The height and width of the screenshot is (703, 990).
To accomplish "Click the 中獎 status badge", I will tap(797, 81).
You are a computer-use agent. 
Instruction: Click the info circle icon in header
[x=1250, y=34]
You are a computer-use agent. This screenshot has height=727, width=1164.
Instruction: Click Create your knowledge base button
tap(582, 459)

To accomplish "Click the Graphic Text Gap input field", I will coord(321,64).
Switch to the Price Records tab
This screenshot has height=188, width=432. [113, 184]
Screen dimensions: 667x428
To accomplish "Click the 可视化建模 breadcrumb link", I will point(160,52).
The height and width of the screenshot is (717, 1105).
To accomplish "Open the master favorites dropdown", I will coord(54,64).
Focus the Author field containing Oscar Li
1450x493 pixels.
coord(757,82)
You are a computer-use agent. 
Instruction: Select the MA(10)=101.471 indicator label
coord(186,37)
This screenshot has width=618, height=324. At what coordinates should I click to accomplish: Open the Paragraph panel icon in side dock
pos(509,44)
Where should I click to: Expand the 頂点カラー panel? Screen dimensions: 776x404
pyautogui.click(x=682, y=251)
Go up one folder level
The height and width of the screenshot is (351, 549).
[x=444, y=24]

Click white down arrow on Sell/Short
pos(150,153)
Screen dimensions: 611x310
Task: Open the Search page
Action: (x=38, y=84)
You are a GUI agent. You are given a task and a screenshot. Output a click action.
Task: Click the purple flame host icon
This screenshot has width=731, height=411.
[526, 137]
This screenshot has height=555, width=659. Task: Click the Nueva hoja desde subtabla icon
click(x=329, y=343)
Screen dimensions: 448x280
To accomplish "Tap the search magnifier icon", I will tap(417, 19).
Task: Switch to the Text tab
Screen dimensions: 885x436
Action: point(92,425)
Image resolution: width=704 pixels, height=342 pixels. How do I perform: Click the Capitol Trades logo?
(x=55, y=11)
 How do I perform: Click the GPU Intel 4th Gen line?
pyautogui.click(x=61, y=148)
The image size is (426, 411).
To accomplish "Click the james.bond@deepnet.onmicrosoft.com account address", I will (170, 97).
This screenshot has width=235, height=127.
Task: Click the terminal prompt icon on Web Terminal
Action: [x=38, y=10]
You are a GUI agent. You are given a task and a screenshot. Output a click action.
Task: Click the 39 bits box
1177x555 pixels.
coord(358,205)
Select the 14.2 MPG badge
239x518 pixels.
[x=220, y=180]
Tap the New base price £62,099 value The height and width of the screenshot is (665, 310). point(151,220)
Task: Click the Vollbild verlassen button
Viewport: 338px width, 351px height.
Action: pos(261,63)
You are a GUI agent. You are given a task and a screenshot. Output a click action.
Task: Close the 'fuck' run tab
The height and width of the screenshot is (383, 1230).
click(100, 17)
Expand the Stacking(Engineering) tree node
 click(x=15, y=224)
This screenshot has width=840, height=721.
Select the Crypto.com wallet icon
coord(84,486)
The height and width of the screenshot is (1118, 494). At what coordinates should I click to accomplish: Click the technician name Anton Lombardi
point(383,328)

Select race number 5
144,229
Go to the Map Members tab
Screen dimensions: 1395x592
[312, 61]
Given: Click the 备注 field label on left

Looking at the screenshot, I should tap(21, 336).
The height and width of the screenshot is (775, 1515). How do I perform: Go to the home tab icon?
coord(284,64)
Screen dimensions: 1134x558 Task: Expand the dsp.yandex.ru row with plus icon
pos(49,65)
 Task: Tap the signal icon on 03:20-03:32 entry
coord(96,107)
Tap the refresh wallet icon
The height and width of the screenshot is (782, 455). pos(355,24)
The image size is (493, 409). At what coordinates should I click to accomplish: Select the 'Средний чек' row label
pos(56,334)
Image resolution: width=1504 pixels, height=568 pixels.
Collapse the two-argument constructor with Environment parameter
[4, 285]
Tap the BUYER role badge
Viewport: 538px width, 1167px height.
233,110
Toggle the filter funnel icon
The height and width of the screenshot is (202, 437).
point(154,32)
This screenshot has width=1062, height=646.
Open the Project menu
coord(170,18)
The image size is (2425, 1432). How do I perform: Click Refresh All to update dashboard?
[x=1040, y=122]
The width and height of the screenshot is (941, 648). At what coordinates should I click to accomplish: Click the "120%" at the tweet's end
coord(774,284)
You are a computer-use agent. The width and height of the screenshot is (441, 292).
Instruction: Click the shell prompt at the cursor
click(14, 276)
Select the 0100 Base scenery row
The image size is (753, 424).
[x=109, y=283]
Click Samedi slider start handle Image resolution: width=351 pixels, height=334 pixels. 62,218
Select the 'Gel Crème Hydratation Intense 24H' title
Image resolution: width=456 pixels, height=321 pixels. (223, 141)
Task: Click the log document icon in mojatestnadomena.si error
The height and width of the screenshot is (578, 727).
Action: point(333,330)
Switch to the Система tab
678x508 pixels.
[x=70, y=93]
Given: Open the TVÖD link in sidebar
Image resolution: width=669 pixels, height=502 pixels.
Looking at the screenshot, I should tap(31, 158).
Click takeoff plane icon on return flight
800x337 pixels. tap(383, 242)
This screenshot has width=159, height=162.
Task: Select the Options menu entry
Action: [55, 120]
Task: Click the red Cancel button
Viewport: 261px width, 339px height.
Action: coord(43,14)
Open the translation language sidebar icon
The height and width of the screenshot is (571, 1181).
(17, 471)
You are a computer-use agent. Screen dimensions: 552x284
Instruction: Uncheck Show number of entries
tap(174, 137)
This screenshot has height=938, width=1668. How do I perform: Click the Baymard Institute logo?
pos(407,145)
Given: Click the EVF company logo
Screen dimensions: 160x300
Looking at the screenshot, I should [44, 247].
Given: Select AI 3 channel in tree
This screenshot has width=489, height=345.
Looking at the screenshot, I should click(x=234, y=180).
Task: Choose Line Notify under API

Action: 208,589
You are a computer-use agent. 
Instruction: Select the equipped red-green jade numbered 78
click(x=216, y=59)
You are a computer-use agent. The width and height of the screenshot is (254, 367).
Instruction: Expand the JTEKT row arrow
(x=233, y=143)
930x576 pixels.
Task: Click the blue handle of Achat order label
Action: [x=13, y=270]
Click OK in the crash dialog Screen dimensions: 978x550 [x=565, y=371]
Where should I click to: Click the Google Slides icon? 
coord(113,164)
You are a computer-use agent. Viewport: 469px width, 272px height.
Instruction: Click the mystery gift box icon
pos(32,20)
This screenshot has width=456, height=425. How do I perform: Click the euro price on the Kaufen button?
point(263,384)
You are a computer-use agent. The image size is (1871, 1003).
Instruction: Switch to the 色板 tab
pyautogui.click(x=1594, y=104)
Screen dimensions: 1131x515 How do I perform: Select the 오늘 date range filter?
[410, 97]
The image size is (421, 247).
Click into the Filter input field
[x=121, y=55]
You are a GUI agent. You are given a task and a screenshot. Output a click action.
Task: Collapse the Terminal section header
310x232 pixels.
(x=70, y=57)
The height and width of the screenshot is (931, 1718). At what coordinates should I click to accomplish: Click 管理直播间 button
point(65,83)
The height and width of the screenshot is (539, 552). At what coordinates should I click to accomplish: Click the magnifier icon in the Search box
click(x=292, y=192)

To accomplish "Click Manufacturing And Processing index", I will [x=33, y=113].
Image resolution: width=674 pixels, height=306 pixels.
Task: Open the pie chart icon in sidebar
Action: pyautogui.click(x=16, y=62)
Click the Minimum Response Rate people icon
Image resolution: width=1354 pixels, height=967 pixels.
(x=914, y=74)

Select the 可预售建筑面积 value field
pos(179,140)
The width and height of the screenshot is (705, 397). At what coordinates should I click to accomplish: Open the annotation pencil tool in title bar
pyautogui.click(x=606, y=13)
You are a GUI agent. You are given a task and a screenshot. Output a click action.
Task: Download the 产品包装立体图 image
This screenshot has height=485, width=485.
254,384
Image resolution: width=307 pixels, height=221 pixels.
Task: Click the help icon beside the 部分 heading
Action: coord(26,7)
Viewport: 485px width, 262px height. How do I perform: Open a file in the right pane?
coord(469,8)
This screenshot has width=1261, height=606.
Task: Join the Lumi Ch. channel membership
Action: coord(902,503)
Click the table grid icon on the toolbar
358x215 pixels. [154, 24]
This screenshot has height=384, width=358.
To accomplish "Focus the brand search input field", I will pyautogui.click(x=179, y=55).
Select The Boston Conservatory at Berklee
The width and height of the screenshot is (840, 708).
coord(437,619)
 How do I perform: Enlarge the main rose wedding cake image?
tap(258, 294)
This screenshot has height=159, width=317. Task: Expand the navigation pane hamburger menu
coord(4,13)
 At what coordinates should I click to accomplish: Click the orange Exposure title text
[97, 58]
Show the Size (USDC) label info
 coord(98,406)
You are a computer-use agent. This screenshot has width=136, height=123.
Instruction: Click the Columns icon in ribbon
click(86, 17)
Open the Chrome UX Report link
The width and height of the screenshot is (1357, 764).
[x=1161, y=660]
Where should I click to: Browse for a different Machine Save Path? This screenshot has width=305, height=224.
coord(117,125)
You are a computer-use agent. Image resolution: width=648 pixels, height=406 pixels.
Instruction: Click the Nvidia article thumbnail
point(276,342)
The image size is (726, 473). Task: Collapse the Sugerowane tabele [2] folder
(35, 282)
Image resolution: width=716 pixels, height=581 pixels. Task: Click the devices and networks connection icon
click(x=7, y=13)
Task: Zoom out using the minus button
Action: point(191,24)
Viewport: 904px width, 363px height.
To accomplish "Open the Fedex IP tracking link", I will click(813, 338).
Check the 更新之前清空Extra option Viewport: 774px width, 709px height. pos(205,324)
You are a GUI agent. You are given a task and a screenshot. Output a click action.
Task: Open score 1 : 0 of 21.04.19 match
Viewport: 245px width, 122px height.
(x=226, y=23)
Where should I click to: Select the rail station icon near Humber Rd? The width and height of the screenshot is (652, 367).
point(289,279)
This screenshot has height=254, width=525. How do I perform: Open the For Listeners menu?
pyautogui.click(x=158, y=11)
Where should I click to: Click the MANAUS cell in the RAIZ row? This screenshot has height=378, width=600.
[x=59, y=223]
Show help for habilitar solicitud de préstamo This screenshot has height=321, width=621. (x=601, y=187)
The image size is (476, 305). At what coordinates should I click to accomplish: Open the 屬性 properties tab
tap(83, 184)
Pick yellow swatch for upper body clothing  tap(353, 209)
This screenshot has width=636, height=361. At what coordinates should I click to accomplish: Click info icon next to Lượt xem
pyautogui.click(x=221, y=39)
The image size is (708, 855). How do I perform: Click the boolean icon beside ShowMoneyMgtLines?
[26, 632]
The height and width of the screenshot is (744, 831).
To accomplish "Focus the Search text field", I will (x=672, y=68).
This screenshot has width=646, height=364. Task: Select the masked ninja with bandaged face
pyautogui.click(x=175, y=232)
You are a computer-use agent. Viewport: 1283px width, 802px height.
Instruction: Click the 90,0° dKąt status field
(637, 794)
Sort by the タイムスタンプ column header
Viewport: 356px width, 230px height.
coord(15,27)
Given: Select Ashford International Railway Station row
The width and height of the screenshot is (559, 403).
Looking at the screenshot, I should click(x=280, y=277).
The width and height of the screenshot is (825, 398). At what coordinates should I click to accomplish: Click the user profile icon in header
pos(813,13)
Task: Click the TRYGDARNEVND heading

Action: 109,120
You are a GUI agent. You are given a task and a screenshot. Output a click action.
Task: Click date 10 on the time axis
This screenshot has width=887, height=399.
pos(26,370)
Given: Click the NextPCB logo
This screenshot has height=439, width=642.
################
**What you should do**
Reproduce, character for character, only the lines of the preceding data that start at the line with "Instruction: Click the Columns icon in ribbon" and end at the line with "You are a computer-use agent. Image", both included.

**Solution**
Instruction: Click the Columns icon in ribbon
click(86, 17)
Open the Chrome UX Report link
The width and height of the screenshot is (1357, 764).
[x=1161, y=660]
Where should I click to: Browse for a different Machine Save Path? This screenshot has width=305, height=224.
coord(117,125)
You are a computer-use agent. Image resolution: width=648 pixels, height=406 pixels.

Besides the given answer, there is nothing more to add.